**Instructions to follow**
In the records below, find the line containing "Where should I click to: Open Run", then extract that line and all subsequent lines exactly, leaving out everything else.

**Records shown**
□ □ □
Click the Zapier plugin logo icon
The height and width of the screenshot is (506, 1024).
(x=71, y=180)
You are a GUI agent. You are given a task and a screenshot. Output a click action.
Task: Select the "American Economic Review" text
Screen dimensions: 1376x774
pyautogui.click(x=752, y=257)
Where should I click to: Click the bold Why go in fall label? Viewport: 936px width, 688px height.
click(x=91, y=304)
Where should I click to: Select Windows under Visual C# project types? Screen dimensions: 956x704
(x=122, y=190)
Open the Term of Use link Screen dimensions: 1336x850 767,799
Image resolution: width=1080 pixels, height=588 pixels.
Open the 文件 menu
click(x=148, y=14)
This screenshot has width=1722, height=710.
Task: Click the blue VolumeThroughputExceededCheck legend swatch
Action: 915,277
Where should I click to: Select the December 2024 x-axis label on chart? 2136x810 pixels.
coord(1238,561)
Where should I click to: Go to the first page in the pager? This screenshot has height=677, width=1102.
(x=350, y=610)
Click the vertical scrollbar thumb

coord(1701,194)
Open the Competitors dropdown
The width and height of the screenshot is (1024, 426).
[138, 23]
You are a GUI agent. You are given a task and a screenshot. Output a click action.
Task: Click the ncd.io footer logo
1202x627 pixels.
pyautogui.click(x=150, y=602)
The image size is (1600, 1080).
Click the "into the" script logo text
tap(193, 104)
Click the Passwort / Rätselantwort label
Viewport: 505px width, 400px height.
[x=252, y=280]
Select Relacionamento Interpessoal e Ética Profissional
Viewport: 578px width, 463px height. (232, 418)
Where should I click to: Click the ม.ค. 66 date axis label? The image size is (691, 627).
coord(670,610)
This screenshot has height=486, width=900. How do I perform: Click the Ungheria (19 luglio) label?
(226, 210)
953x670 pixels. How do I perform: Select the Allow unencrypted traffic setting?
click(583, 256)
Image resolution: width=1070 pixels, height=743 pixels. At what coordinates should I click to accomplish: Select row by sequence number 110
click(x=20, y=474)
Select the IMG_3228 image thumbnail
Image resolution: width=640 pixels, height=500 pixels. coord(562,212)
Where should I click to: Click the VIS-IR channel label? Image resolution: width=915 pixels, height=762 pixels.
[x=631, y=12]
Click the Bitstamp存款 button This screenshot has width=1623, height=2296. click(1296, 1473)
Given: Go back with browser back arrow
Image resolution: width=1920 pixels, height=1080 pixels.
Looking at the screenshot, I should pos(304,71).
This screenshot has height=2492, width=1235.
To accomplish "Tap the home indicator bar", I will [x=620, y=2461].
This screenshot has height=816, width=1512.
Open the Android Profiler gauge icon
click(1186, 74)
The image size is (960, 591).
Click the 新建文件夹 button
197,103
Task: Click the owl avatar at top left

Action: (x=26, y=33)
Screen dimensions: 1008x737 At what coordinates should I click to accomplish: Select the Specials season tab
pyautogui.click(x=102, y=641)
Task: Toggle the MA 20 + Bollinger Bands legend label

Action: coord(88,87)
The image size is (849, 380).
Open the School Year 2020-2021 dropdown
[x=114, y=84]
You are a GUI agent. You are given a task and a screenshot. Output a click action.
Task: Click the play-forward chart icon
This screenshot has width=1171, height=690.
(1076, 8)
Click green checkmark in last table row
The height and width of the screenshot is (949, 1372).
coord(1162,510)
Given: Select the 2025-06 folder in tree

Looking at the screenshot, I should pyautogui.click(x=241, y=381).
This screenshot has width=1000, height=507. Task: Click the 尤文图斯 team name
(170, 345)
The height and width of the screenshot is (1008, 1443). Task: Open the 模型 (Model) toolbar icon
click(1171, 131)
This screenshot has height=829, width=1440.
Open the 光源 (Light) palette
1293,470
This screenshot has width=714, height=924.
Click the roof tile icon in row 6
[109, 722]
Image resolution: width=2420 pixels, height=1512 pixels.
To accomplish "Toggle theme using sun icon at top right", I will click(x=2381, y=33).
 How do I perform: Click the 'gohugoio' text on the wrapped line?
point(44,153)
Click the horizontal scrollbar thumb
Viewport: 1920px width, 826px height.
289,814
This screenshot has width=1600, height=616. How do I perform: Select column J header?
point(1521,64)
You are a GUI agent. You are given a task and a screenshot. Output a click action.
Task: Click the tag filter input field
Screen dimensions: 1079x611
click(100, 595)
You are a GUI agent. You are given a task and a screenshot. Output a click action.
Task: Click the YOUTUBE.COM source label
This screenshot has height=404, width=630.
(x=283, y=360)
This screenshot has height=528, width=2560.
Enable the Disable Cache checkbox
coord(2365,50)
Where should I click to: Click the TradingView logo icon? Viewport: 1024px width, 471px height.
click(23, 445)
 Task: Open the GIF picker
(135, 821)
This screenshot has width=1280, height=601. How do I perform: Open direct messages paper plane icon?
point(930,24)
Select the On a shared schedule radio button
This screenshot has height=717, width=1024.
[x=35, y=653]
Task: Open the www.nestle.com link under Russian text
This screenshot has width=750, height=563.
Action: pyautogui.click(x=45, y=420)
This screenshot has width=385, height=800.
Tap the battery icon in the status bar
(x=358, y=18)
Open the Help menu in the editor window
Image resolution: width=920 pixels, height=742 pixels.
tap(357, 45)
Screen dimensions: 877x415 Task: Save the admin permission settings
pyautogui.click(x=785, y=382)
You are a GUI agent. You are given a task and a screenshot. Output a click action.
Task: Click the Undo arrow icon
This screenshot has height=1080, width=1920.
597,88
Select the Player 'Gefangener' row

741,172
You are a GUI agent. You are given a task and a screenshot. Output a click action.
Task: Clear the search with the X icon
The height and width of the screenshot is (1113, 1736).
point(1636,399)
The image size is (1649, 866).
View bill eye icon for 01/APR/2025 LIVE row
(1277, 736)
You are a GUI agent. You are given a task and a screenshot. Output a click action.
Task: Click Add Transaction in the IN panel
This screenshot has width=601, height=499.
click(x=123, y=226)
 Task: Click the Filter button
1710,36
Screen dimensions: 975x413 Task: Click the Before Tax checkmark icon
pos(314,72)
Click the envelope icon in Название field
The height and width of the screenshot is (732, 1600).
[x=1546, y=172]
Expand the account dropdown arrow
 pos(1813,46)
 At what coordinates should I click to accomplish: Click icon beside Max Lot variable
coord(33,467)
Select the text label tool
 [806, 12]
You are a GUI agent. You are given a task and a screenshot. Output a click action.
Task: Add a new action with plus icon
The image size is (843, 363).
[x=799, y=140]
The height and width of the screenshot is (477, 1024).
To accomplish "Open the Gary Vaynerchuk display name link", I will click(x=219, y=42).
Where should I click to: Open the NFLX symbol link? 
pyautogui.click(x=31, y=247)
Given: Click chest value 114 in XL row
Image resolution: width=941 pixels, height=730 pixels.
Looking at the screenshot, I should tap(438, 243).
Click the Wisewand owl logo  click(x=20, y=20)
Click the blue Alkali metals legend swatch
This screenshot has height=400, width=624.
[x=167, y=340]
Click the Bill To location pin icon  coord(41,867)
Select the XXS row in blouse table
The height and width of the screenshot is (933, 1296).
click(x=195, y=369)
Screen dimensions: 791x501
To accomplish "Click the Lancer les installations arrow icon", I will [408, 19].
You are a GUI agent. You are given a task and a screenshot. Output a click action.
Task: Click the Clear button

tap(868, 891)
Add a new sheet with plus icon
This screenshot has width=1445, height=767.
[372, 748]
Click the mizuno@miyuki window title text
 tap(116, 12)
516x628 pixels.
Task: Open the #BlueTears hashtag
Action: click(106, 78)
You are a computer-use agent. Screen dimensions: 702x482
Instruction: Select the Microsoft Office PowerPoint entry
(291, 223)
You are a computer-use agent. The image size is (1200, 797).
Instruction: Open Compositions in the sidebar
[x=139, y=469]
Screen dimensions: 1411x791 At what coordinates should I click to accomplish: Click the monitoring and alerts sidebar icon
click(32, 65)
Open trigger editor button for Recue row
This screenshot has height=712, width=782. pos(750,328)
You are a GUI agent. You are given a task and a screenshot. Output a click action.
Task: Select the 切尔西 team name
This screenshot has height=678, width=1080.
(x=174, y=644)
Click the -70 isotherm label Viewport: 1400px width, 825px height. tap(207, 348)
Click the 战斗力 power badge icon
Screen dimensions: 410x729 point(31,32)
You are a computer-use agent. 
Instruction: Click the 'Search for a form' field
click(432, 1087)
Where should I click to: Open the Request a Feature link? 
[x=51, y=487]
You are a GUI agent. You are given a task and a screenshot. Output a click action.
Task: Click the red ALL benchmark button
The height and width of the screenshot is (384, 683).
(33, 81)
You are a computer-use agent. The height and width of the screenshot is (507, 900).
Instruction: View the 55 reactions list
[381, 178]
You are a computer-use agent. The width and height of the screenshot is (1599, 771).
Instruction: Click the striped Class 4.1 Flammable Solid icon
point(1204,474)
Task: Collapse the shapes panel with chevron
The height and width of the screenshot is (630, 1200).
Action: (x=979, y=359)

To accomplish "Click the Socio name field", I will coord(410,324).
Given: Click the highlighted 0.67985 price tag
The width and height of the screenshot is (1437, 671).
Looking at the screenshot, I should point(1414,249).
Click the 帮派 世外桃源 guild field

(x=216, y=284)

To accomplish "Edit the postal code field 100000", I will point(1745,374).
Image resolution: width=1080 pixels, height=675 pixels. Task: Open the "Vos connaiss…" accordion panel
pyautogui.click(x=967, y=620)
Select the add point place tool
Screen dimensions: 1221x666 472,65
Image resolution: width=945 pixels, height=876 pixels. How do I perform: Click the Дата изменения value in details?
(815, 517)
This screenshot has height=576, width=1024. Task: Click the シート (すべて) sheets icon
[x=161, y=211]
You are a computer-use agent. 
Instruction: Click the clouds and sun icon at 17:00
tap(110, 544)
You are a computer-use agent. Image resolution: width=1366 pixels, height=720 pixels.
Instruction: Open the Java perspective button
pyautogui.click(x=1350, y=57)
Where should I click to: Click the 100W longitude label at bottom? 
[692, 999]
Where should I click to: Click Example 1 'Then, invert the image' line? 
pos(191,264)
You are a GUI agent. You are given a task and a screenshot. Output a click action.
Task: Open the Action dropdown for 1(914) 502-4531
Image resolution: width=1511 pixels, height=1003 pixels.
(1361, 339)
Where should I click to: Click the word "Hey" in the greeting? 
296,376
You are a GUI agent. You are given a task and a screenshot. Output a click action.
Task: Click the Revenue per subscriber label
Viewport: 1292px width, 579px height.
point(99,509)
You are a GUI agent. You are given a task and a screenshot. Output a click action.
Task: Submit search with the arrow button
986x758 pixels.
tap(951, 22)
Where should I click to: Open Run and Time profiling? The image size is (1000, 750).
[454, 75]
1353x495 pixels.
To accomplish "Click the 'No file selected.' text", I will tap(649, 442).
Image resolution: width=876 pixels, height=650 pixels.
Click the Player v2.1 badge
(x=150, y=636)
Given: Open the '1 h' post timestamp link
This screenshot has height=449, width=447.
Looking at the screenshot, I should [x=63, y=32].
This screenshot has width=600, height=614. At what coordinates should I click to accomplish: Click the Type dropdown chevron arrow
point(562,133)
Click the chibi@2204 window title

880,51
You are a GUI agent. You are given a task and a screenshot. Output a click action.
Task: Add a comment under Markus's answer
□ □ □
**Worked solution**
Where should I click to: Open Run and Time profiling? The image size is (1000, 750).
[454, 75]
1353x495 pixels.
To accomplish "Click the 'No file selected.' text", I will tap(649, 442).
Image resolution: width=876 pixels, height=650 pixels.
Click the Player v2.1 badge
(x=150, y=636)
Given: Open the '1 h' post timestamp link
This screenshot has height=449, width=447.
Looking at the screenshot, I should [x=63, y=32].
This screenshot has width=600, height=614. At what coordinates should I click to accomplish: Click the Type dropdown chevron arrow
point(562,133)
Click the chibi@2204 window title

880,51
You are a GUI agent. You are given a task and a screenshot. Output a click action.
Task: Add a comment under Markus's answer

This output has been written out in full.